● GIVEN EXERCISE
Copy out the data word for word, from its first line through the line containing "tap(573, 459)", including that line.

● TASK MATERIAL
--- start ---
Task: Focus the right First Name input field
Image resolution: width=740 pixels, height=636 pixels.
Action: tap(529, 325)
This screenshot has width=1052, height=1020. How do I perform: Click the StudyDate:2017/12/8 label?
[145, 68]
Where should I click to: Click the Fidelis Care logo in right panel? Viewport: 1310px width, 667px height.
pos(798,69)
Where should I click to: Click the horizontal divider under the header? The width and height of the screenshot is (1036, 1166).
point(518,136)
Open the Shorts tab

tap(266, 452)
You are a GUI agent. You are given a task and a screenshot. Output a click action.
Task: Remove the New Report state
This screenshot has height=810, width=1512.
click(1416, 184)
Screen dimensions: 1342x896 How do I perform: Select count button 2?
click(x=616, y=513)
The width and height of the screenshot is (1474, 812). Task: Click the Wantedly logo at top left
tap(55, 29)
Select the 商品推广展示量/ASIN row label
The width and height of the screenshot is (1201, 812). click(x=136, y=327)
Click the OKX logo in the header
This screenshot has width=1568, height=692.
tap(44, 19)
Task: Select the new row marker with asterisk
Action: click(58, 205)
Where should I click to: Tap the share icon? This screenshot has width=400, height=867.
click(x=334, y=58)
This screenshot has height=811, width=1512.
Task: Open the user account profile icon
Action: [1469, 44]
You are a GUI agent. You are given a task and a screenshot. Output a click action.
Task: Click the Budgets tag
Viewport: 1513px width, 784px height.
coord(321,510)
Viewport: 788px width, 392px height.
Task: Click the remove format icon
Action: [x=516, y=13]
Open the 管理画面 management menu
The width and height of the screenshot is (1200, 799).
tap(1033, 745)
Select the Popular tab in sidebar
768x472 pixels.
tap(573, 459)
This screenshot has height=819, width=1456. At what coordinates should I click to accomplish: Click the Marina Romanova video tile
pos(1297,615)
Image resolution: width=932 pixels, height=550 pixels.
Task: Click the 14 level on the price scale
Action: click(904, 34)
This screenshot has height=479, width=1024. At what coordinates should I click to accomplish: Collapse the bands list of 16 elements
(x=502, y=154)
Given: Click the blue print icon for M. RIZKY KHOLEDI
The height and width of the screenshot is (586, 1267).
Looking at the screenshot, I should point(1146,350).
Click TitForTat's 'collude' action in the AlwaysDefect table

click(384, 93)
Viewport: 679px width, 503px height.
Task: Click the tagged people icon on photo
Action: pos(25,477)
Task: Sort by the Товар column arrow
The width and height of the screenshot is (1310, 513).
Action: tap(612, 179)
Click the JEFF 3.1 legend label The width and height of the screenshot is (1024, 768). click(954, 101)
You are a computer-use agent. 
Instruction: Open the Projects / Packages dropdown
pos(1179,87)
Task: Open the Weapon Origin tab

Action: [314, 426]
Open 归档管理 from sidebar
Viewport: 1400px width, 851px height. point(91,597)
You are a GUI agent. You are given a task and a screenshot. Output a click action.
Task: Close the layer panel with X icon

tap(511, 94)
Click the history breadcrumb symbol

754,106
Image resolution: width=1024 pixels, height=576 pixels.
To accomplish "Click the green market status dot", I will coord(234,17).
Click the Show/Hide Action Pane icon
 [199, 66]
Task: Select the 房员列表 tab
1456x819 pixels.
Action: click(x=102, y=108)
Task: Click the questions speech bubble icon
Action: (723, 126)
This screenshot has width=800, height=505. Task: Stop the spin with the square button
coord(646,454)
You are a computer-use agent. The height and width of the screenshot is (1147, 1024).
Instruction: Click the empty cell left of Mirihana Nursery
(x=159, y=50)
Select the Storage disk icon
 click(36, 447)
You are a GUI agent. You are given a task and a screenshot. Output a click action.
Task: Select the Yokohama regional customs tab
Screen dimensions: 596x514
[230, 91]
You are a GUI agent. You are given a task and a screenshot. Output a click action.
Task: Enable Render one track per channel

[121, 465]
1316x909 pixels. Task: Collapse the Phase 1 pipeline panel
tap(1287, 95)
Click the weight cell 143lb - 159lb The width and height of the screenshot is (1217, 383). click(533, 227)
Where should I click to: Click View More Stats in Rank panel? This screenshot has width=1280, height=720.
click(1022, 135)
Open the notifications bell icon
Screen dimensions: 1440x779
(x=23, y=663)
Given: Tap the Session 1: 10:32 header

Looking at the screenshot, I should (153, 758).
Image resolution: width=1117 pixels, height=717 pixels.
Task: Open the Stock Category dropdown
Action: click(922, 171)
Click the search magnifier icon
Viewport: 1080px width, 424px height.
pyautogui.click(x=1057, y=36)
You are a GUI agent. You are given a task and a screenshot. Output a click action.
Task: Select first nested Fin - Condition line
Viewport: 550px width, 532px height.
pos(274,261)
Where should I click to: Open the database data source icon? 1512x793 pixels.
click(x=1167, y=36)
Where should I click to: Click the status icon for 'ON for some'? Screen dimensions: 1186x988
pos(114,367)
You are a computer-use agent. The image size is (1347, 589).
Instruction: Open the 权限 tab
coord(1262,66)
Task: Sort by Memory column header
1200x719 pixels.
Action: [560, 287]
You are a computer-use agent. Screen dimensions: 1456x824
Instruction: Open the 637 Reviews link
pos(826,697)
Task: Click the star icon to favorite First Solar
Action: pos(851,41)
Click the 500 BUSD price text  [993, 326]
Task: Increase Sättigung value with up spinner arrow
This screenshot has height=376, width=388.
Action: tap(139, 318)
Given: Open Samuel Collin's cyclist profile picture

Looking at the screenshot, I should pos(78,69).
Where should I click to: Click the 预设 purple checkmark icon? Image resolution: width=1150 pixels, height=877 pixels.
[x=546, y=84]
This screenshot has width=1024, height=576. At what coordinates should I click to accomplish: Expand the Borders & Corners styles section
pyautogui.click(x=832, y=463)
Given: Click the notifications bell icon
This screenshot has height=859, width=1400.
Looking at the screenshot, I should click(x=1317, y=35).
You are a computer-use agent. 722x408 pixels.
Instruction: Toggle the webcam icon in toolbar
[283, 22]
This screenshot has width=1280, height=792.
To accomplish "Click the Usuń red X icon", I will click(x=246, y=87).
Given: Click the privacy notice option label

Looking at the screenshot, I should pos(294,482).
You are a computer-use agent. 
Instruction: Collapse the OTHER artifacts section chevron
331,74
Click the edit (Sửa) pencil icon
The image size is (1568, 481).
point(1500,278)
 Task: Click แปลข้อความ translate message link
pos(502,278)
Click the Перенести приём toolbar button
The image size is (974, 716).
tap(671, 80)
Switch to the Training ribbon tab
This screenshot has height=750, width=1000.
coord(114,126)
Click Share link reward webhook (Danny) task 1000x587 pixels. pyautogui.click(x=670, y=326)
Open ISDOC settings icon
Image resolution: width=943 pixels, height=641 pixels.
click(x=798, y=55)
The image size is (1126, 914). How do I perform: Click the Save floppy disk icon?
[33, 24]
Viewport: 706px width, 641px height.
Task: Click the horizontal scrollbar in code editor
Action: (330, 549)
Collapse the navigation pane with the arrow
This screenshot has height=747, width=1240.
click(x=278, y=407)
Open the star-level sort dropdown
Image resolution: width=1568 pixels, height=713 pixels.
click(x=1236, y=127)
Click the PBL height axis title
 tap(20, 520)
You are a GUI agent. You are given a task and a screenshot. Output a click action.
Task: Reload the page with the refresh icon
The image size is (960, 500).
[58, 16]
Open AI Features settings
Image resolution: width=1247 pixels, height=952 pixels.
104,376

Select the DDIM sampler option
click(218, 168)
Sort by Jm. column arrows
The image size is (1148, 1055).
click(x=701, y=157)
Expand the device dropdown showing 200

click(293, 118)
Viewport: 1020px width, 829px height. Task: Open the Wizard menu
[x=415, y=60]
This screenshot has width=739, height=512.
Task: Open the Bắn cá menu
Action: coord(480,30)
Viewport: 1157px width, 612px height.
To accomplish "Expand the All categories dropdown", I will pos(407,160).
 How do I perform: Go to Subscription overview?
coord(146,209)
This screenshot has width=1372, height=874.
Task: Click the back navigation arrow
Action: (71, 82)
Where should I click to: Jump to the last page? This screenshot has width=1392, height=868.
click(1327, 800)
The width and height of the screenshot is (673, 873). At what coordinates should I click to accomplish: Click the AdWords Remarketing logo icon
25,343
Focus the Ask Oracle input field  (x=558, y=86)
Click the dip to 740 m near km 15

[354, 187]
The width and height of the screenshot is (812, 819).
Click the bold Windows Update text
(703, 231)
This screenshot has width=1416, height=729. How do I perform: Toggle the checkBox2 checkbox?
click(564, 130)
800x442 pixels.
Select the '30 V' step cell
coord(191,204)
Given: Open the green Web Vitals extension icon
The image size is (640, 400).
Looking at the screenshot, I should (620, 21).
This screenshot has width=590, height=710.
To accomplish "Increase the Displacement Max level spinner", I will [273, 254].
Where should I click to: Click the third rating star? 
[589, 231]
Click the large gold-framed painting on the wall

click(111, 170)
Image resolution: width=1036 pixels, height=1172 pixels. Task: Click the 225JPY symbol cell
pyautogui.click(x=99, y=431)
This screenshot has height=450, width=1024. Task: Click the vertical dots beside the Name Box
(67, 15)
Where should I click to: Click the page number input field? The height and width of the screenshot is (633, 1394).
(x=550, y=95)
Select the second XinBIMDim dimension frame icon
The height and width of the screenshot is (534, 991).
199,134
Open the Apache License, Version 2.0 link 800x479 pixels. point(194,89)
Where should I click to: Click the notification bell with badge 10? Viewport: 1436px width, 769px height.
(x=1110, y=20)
--- end ---
● CORRECT RESPONSE
Task: Focus the right First Name input field
Image resolution: width=740 pixels, height=636 pixels.
Action: tap(529, 325)
This screenshot has width=1052, height=1020. How do I perform: Click the StudyDate:2017/12/8 label?
[145, 68]
Where should I click to: Click the Fidelis Care logo in right panel? Viewport: 1310px width, 667px height.
pos(798,69)
Where should I click to: Click the horizontal divider under the header? The width and height of the screenshot is (1036, 1166).
point(518,136)
Open the Shorts tab

tap(266, 452)
You are a GUI agent. You are given a task and a screenshot. Output a click action.
Task: Remove the New Report state
This screenshot has height=810, width=1512.
click(1416, 184)
Screen dimensions: 1342x896 How do I perform: Select count button 2?
click(x=616, y=513)
The width and height of the screenshot is (1474, 812). Task: Click the Wantedly logo at top left
tap(55, 29)
Select the 商品推广展示量/ASIN row label
The width and height of the screenshot is (1201, 812). click(x=136, y=327)
Click the OKX logo in the header
This screenshot has width=1568, height=692.
tap(44, 19)
Task: Select the new row marker with asterisk
Action: click(58, 205)
Where should I click to: Tap the share icon? This screenshot has width=400, height=867.
click(x=334, y=58)
This screenshot has height=811, width=1512.
Task: Open the user account profile icon
Action: [1469, 44]
You are a GUI agent. You are given a task and a screenshot. Output a click action.
Task: Click the Budgets tag
Viewport: 1513px width, 784px height.
coord(321,510)
Viewport: 788px width, 392px height.
Task: Click the remove format icon
Action: [x=516, y=13]
Open the 管理画面 management menu
The width and height of the screenshot is (1200, 799).
tap(1033, 745)
Select the Popular tab in sidebar
768x472 pixels.
tap(573, 459)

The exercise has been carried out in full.